I’ve been planning some KS1 ICT today. I’m not a KS1 expert at all, I teach 1 morning a week of KS1, but a few things have made my life a lot easier and I thought I’d share them with you to see if it might help when you plan next time. There are others out there that are much more advanced and experienced than I am, but hey. Here’s what I’ve started doing.

Firstly, the topic. The children will be looking at their local area and comparing it to Katie Morag’s Island of Coll. They will be visiting the local village and conducting a traffic survey and will hopefully then look at ways in which to calm the traffic through the village. So that’s my brief. Where can ICT fit in?

At the moment, each class has 1 ICT lesson a week and this can be in the suite or with netbooks in the class. I want to try and integrate ICT across the whole curriculum to give children a varied ICT experience.

I am also the PPA teacher, I provide ICT plans for the 3 KS1 classes but I only teach ICT in one of them. We have discussed it and I think the best thing to do is to provide the teachers with a variety of objectives and activities, they can then pick and choose which they do.

So the objectives include:

  • To use text and images to develop their ideas
  • To share and present information in a variety of forms
  • To present their completed work effectively

I then sat with the plan from two-years ago (it’s a 2yr cycle) and looked at each subject area to see the general gist of where the topic was going. I then loaded some of my favourite tools and here we go…

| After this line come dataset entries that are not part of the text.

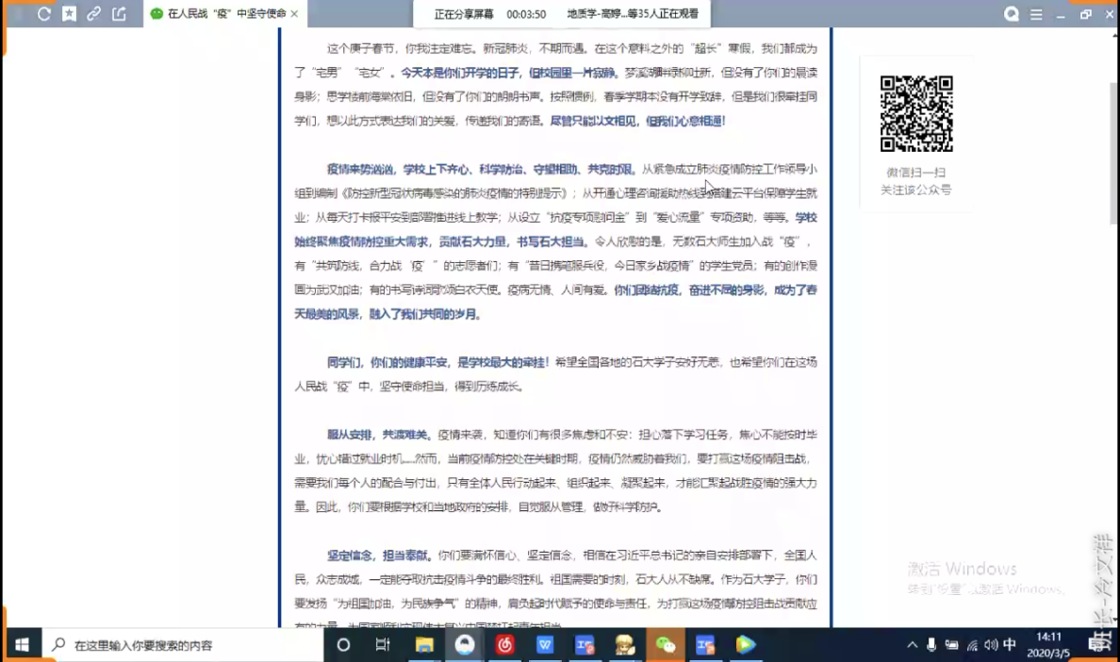Copy the page link using the chain icon
The image size is (1120, 662).
coord(93,14)
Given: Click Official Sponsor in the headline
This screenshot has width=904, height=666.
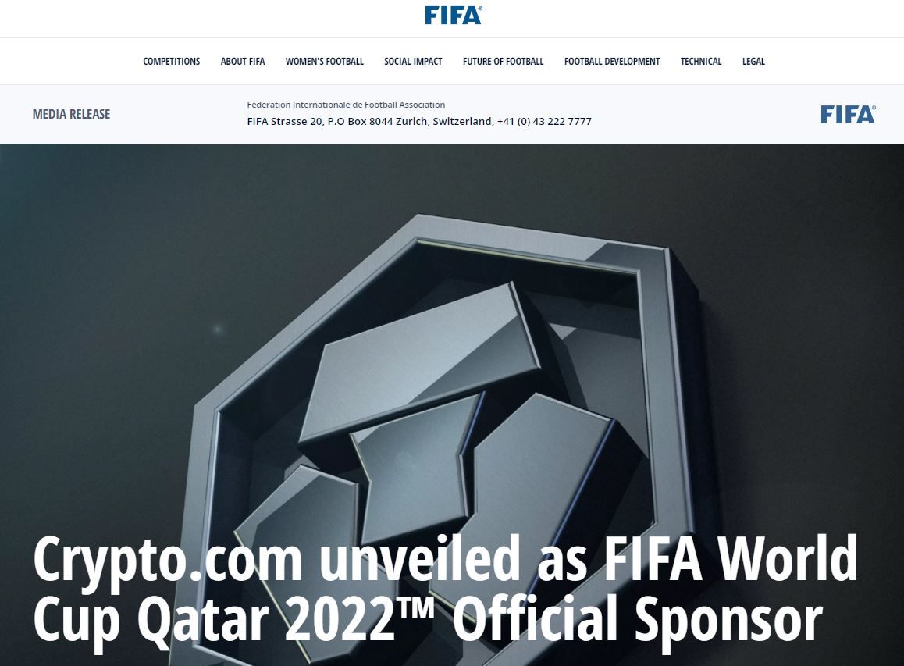Looking at the screenshot, I should pos(638,619).
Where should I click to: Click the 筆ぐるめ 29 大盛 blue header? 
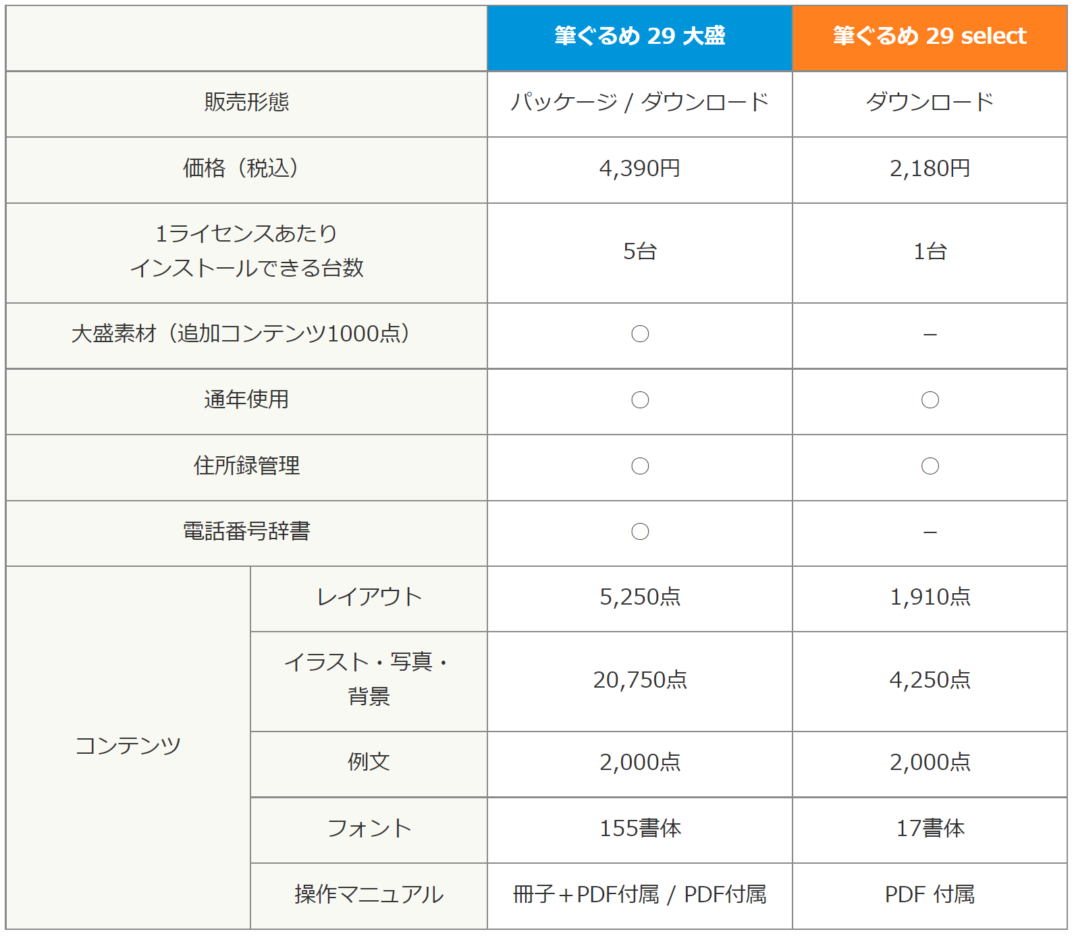pyautogui.click(x=639, y=36)
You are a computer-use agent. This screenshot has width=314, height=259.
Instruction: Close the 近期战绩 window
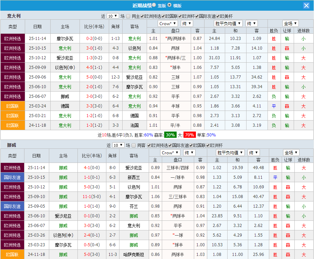click(306, 5)
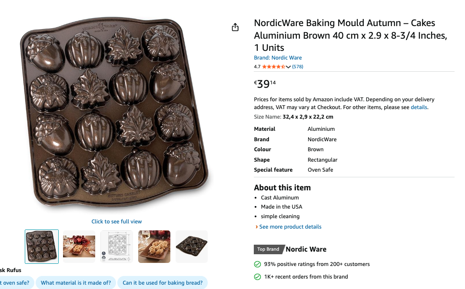Click the VAT details link
Viewport: 465px width, 289px height.
click(x=419, y=107)
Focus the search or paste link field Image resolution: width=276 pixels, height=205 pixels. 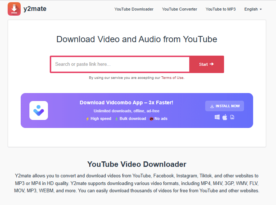(x=120, y=64)
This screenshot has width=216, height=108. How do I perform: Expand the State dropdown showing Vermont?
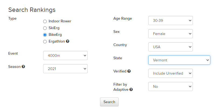point(179,60)
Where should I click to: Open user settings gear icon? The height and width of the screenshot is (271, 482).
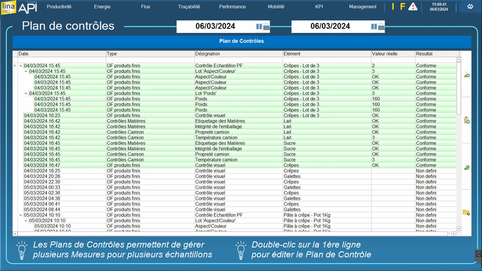[470, 7]
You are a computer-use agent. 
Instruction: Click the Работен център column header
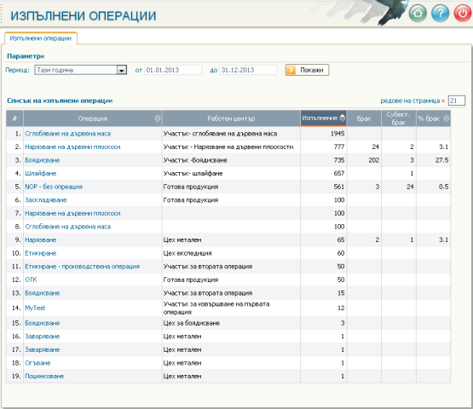coord(231,118)
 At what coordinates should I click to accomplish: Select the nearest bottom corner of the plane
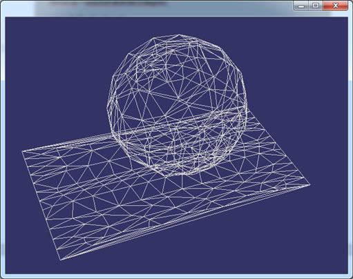(x=61, y=260)
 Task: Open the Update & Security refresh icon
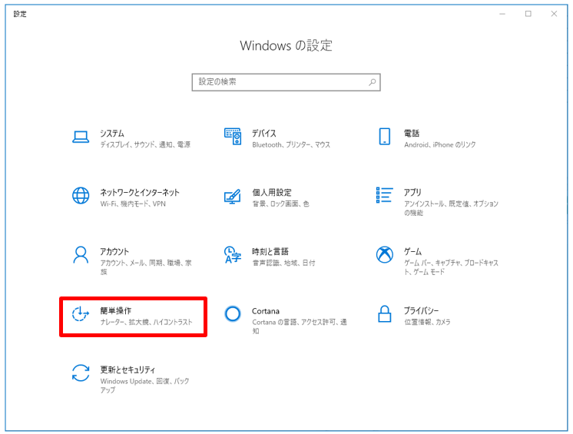[81, 373]
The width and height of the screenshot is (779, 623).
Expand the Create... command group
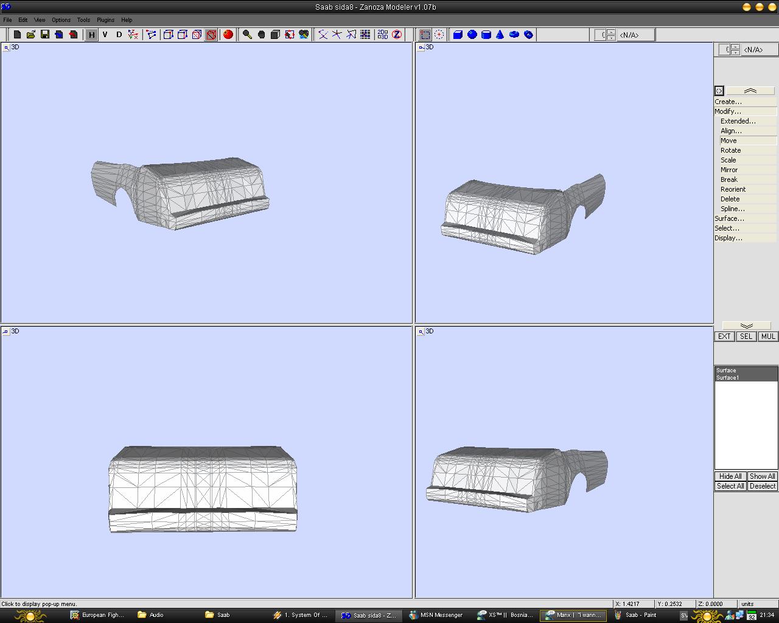click(728, 102)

The children will be conducting a traffic survey so they will need to know about data handling and the furbles would be a great place to start.From there, we can then move on to 2Count and 2Graph so that we can begin making our own graphs. These are both part of Purple Mash.Hopefully the children will realise that the traffic goes through the village too quickly so they will discuss how to slow it down, using activities like Zigzag or Traffic Issues on Mash to help them.There are some more great data handling tools on the free iboard site too.

As we are looking at cars in the village, why not use 2Design and Make to make our own one? We could then graph those too?

When it comes to researching our local town and a Scottish island, then I turn to Simon’s excellent Infant Encyclopedia to help the children with their research. This has a range of short activities, videos and games for the children.

They will also need to look at their village and a Scottish one so why not use Google Maps and Streetview? That will make a great comparison tool. It would be even better if we could link to a school on an island too and I have already put those plans in place as well.There is a bear that travels a lot too, so we will have a quick look at Barnaby and his travels from the BBC.

So with that range of activities, the children will be learning to find information and to research using the internet, to present and analyse graphs and also to combine text and graphics using a simple tool such as Purple Mash. They of course will be reinforcing the skills of loading websites, logging on and using the netbooks safely and saving work too.

How do I present this to our children? These links will all be put on our school website (like I talked about here) so that the children can click and load the site or at most, login to Mash and then complete the activity.

I’m not sure if this is the best way of planning, but it seems to work and means there is variety. Will all three classes do the same activities? Probably not, but it doesn’t matter. I want them to be able to transfer skills from one tool to the other and this should give them the chance to do that. With the exception of the paid-for elements of Mash, this is all free too. I just wonder if it would work with KS2 or do they need longer project-type ICT sessions?

With thanks to Simon Haughton for these data handling ideas.